U.S. dollar-denominated loans, furthermore, have scaled back to five-year lows. Total loans in foreign currency hover above $4.7 billion, less than half of the $12.6 billion outstanding just two years ago. The return of a Peronist government has spurred a withdrawal of U.S. dollar deposits since 2019. In turn, banks have reduced their exposure to foreign-currency assets and stopped lending.

“We do offer [credit] products and want to grow but for that, we need demand to respond,” Galicia’s Firvida said. “That is simply not happening.”

While a quick look at year-over-year loan growth figures in pesos in Argentina’s financial system appears to show a fabulous performance, that nominal rise is actually a decrease in real terms when runaway inflation of more than 50% is factored into the equation. A more realistic picture of anemic credit growth is reflected in the loans in foreign currency, which have shown a steady decline over the past two years.

Profitability at major banks suffered, with return on equity dropping sharply in the second quarter of the year for most major banks in Argentina.

After the elections

Even in the likely event that Juntos por el Cambio emerges from the legislative elections with greater political clout in Congress, analysts are skeptical that the results will generate the momentum needed to change course and begin to normalize the distortions plaguing Argentina’s economy: increased levels of poverty, depreciation of the currency, unbridled inflation, foreign exchange restrictions and stagnant talks with the IMF over an estimated $44 billion debt.

Since its defeat in the August primaries, the Peronist alliance reshuffled its cabinet but doubled down on existing economic policy: it aggressively expanded its fiscal expenditure while at the same time imposed temporary price caps on more than 1,400 goods.

“Much of what happens the day after the election will depend on the magnitude of the [government’s expected] defeat,” Ignacio Labaqui, a senior analyst with Medley Global Advisors, said in an interview. He argues that for the government to tame inflation and currency pressures, a broad economic plan is needed, but that there are low chances of it coming to fruition.

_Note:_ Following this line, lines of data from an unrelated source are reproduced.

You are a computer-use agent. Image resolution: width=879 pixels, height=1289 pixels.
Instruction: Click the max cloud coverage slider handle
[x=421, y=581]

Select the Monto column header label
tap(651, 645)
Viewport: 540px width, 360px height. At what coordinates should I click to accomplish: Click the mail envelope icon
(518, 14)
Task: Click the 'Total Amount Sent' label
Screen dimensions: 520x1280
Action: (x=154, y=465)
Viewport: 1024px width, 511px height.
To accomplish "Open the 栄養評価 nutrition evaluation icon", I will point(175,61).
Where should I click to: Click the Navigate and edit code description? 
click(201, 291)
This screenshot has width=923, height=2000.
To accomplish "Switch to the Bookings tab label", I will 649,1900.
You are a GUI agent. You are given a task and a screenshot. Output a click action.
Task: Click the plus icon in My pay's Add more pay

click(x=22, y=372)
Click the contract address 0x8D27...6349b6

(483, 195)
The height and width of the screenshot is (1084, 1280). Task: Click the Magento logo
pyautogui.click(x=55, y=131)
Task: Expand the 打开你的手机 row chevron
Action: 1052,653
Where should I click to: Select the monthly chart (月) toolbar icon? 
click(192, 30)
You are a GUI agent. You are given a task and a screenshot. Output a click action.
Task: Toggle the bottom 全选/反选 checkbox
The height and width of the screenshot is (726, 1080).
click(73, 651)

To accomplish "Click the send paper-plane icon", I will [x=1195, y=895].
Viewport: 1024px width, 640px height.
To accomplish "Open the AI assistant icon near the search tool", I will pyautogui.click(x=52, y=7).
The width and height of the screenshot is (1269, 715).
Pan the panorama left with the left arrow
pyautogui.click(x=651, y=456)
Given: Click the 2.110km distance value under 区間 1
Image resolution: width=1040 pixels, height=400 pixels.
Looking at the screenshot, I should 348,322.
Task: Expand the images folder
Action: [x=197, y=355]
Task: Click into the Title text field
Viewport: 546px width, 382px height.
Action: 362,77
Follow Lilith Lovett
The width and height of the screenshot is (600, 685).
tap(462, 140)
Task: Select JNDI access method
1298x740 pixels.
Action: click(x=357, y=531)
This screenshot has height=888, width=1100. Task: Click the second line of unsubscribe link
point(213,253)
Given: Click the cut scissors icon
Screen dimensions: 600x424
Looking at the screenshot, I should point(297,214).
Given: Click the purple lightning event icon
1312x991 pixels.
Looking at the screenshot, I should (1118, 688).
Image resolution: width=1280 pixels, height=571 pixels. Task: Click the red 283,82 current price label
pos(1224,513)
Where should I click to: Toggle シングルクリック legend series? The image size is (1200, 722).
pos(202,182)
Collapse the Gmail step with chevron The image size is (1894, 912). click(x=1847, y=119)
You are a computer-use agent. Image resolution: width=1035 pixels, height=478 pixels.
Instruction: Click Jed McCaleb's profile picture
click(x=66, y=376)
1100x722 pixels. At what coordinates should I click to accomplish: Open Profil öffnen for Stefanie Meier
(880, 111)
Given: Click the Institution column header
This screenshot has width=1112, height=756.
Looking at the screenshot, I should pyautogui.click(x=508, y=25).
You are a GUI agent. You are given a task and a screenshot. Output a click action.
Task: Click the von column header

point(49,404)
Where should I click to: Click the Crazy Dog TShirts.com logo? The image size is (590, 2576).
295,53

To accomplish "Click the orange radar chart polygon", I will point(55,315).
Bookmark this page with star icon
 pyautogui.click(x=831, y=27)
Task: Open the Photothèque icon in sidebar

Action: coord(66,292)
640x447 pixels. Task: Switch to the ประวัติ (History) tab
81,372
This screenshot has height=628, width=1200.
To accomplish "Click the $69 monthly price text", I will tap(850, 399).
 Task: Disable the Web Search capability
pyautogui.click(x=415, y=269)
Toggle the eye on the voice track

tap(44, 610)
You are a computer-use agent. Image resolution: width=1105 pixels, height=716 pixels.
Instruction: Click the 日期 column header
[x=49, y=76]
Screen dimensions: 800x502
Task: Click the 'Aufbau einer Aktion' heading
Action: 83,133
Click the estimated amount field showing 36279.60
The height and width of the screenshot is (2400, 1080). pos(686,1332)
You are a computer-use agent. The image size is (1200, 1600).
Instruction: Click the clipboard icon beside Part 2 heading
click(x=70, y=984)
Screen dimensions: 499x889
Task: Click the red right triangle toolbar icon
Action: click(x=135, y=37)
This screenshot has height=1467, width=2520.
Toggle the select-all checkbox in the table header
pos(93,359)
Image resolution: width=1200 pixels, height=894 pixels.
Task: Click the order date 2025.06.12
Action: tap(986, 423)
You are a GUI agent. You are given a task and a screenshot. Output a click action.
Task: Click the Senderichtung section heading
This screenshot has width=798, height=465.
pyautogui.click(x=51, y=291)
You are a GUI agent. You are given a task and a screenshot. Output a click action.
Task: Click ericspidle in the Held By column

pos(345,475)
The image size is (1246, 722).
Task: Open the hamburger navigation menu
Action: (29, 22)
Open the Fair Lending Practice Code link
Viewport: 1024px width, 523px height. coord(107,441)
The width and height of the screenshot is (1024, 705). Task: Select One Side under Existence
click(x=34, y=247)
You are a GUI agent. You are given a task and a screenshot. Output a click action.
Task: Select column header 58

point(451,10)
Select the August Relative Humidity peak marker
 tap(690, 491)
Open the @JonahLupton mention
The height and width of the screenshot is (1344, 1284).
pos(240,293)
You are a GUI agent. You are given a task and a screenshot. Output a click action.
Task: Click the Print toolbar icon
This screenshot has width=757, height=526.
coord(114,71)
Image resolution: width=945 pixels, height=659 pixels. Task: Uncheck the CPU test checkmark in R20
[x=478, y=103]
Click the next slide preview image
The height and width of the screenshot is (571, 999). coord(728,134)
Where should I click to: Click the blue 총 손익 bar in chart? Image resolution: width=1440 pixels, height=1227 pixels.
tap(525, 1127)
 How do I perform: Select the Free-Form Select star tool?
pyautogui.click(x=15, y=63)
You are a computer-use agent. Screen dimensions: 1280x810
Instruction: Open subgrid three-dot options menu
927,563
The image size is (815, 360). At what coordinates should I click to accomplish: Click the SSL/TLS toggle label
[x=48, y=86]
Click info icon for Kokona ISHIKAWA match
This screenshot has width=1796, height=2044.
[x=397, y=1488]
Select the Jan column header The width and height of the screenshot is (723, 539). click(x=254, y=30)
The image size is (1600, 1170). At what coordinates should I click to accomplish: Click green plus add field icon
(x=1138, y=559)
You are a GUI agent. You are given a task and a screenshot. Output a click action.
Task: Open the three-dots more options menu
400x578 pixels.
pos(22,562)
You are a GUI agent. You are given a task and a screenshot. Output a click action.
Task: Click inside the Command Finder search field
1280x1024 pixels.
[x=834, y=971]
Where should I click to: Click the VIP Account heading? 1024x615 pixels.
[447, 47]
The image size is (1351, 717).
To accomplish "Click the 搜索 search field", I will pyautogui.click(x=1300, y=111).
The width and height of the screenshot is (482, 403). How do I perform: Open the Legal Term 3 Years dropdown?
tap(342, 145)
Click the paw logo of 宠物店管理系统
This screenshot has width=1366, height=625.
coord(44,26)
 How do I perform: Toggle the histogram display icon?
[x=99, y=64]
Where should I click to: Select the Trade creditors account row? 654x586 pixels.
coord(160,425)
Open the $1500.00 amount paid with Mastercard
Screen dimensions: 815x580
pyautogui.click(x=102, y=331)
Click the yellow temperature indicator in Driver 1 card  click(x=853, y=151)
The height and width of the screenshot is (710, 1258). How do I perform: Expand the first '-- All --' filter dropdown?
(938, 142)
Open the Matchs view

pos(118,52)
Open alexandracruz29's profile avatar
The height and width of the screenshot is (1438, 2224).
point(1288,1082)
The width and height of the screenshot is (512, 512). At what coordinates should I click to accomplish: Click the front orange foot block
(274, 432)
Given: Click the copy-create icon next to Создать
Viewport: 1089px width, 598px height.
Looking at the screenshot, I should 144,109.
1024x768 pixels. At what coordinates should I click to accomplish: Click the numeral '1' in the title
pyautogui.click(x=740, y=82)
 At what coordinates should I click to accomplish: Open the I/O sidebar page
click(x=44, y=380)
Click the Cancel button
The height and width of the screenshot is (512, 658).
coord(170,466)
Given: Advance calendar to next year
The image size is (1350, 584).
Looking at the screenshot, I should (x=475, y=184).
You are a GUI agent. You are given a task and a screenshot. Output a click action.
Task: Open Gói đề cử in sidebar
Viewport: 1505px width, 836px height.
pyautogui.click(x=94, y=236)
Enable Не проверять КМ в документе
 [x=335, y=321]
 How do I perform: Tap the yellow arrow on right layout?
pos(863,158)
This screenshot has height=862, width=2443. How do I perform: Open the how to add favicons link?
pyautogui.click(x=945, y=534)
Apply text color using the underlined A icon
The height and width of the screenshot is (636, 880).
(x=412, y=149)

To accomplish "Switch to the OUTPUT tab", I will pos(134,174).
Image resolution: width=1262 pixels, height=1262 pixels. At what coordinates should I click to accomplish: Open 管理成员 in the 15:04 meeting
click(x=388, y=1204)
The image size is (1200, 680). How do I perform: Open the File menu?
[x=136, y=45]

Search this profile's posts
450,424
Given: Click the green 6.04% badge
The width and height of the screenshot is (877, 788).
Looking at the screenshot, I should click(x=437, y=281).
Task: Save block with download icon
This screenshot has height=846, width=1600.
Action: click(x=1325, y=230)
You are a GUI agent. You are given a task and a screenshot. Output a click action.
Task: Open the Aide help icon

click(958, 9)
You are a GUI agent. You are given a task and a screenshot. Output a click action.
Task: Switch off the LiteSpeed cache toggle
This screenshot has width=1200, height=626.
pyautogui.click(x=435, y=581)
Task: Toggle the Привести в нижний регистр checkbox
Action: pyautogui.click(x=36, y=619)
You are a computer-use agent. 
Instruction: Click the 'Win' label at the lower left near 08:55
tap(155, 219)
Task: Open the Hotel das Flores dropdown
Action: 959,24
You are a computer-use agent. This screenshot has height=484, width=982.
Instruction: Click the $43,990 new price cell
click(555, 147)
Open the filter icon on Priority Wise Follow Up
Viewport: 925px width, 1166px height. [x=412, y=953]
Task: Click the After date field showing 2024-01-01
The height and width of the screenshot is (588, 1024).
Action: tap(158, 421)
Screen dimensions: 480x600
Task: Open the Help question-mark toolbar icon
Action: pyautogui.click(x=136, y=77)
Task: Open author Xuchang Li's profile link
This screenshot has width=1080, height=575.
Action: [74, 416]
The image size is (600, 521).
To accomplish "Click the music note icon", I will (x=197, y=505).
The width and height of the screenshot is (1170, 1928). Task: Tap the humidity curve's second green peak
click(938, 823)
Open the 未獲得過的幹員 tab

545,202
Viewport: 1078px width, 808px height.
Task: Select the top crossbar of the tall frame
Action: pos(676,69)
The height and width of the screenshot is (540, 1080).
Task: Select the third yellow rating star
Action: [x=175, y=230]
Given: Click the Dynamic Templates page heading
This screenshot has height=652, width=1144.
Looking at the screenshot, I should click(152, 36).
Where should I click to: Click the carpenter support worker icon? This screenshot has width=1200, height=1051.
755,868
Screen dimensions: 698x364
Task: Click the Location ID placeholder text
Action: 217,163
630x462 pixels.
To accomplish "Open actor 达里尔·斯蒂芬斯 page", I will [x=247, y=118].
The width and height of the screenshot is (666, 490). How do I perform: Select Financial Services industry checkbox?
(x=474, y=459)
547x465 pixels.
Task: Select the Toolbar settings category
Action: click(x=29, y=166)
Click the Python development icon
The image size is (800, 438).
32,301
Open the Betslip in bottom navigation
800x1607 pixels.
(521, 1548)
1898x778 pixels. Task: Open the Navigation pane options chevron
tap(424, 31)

“It would be reasonable for the Government to reach an agreement with the IMF and come up with some form of stabilization plan,” Labaqui said. “But that scenario is not likely, [and] I am not expecting a Copernican turn in economic policy.”

Once the election passes, there will still be a lot to be done. With spiraling inflation and a higher fiscal burden, the economic policy in Argentina remains unpredictable for the years to come.

“All in all, I am not expecting a good outlook for banks in 2022,” Alberdi’s Buscaglia said. “I am very optimistic about banks in Argentina over the long run. But in the short term, I think it is time for them to put the helmet on.”

As of Nov. 11, US$1 was equivalent to 100.18 Argentine pesos.